_What you have to do_:
Reproduce these items, swapping every "Screen dimensions" for "Display size" and leaving everything else intact.
── Input for this task ──
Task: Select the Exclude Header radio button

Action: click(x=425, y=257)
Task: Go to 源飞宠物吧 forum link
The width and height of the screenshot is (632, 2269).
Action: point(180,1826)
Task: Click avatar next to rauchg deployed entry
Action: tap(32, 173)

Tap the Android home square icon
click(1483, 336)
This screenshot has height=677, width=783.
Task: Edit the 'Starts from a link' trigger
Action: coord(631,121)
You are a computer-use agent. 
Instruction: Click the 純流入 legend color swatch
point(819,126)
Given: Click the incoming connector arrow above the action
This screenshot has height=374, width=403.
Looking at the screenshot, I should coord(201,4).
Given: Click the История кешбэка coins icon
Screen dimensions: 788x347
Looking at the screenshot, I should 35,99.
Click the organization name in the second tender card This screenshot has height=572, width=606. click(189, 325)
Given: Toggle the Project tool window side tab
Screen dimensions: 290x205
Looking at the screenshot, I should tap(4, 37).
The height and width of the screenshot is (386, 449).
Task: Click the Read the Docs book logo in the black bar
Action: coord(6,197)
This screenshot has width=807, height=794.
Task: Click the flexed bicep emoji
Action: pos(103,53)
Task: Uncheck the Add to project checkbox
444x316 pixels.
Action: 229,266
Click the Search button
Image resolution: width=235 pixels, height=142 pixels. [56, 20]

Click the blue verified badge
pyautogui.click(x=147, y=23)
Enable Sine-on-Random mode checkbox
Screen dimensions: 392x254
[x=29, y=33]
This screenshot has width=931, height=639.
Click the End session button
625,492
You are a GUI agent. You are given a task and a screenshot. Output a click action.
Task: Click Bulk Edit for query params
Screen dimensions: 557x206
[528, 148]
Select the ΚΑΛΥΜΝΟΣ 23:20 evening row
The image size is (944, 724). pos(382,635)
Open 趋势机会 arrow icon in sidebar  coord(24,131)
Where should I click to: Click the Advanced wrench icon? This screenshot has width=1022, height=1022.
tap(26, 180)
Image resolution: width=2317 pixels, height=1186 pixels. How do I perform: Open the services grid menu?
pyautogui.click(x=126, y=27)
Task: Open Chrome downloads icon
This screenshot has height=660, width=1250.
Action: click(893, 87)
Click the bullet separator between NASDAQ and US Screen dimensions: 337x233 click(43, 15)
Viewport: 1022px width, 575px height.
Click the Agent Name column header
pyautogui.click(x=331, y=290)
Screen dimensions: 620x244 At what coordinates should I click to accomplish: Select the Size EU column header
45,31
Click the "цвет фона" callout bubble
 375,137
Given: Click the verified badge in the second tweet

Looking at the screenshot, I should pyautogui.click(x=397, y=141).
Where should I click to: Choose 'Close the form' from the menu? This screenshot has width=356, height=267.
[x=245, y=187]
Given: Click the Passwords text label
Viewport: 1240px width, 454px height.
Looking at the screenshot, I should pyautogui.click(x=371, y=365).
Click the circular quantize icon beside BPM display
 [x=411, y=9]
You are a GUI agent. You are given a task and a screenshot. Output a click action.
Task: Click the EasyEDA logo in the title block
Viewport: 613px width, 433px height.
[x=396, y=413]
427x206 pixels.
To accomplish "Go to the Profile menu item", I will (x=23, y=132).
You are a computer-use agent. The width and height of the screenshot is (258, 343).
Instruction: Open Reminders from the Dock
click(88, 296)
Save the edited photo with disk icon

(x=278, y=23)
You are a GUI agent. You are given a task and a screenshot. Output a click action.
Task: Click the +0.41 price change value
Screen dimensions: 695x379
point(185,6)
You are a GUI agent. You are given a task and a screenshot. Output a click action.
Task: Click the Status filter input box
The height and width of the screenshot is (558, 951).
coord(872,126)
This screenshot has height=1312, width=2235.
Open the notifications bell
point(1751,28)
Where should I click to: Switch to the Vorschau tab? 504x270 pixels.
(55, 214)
───
_Exercise result_:
Task: Select the Exclude Header radio button

Action: click(x=425, y=257)
Task: Go to 源飞宠物吧 forum link
The width and height of the screenshot is (632, 2269).
Action: point(180,1826)
Task: Click avatar next to rauchg deployed entry
Action: tap(32, 173)

Tap the Android home square icon
click(1483, 336)
This screenshot has height=677, width=783.
Task: Edit the 'Starts from a link' trigger
Action: coord(631,121)
You are a computer-use agent. 
Instruction: Click the 純流入 legend color swatch
point(819,126)
Given: Click the incoming connector arrow above the action
This screenshot has height=374, width=403.
Looking at the screenshot, I should coord(201,4).
Given: Click the История кешбэка coins icon
Display size: 788x347
Looking at the screenshot, I should 35,99.
Click the organization name in the second tender card This screenshot has height=572, width=606. click(189, 325)
Given: Toggle the Project tool window side tab
Display size: 290x205
Looking at the screenshot, I should tap(4, 37).
The height and width of the screenshot is (386, 449).
Task: Click the Read the Docs book logo in the black bar
Action: coord(6,197)
This screenshot has width=807, height=794.
Task: Click the flexed bicep emoji
Action: pos(103,53)
Task: Uncheck the Add to project checkbox
444x316 pixels.
Action: 229,266
Click the Search button
Image resolution: width=235 pixels, height=142 pixels. [56, 20]

Click the blue verified badge
pyautogui.click(x=147, y=23)
Enable Sine-on-Random mode checkbox
Display size: 392x254
[x=29, y=33]
This screenshot has width=931, height=639.
Click the End session button
625,492
You are a GUI agent. You are given a task and a screenshot. Output a click action.
Task: Click Bulk Edit for query params
Display size: 557x206
[528, 148]
Select the ΚΑΛΥΜΝΟΣ 23:20 evening row
The image size is (944, 724). pos(382,635)
Open 趋势机会 arrow icon in sidebar  coord(24,131)
Where should I click to: Click the Advanced wrench icon? This screenshot has width=1022, height=1022.
tap(26, 180)
Image resolution: width=2317 pixels, height=1186 pixels. How do I perform: Open the services grid menu?
pyautogui.click(x=126, y=27)
Task: Open Chrome downloads icon
This screenshot has height=660, width=1250.
Action: click(893, 87)
Click the bullet separator between NASDAQ and US Display size: 337x233 click(43, 15)
Viewport: 1022px width, 575px height.
Click the Agent Name column header
pyautogui.click(x=331, y=290)
Display size: 620x244 At what coordinates should I click to accomplish: Select the Size EU column header
45,31
Click the "цвет фона" callout bubble
 375,137
Given: Click the verified badge in the second tweet

Looking at the screenshot, I should pyautogui.click(x=397, y=141).
Where should I click to: Choose 'Close the form' from the menu? This screenshot has width=356, height=267.
[x=245, y=187]
Given: Click the Passwords text label
Viewport: 1240px width, 454px height.
Looking at the screenshot, I should pyautogui.click(x=371, y=365).
Click the circular quantize icon beside BPM display
 [x=411, y=9]
You are a GUI agent. You are given a task and a screenshot. Output a click action.
Task: Click the EasyEDA logo in the title block
Viewport: 613px width, 433px height.
[x=396, y=413]
427x206 pixels.
To accomplish "Go to the Profile menu item", I will (x=23, y=132).
You are a computer-use agent. The width and height of the screenshot is (258, 343).
Instruction: Open Reminders from the Dock
click(88, 296)
Save the edited photo with disk icon

(x=278, y=23)
You are a GUI agent. You are given a task and a screenshot. Output a click action.
Task: Click the +0.41 price change value
Display size: 695x379
point(185,6)
You are a GUI agent. You are given a task and a screenshot. Output a click action.
Task: Click the Status filter input box
The height and width of the screenshot is (558, 951).
coord(872,126)
This screenshot has height=1312, width=2235.
Open the notifications bell
point(1751,28)
Where should I click to: Switch to the Vorschau tab? 504x270 pixels.
(55, 214)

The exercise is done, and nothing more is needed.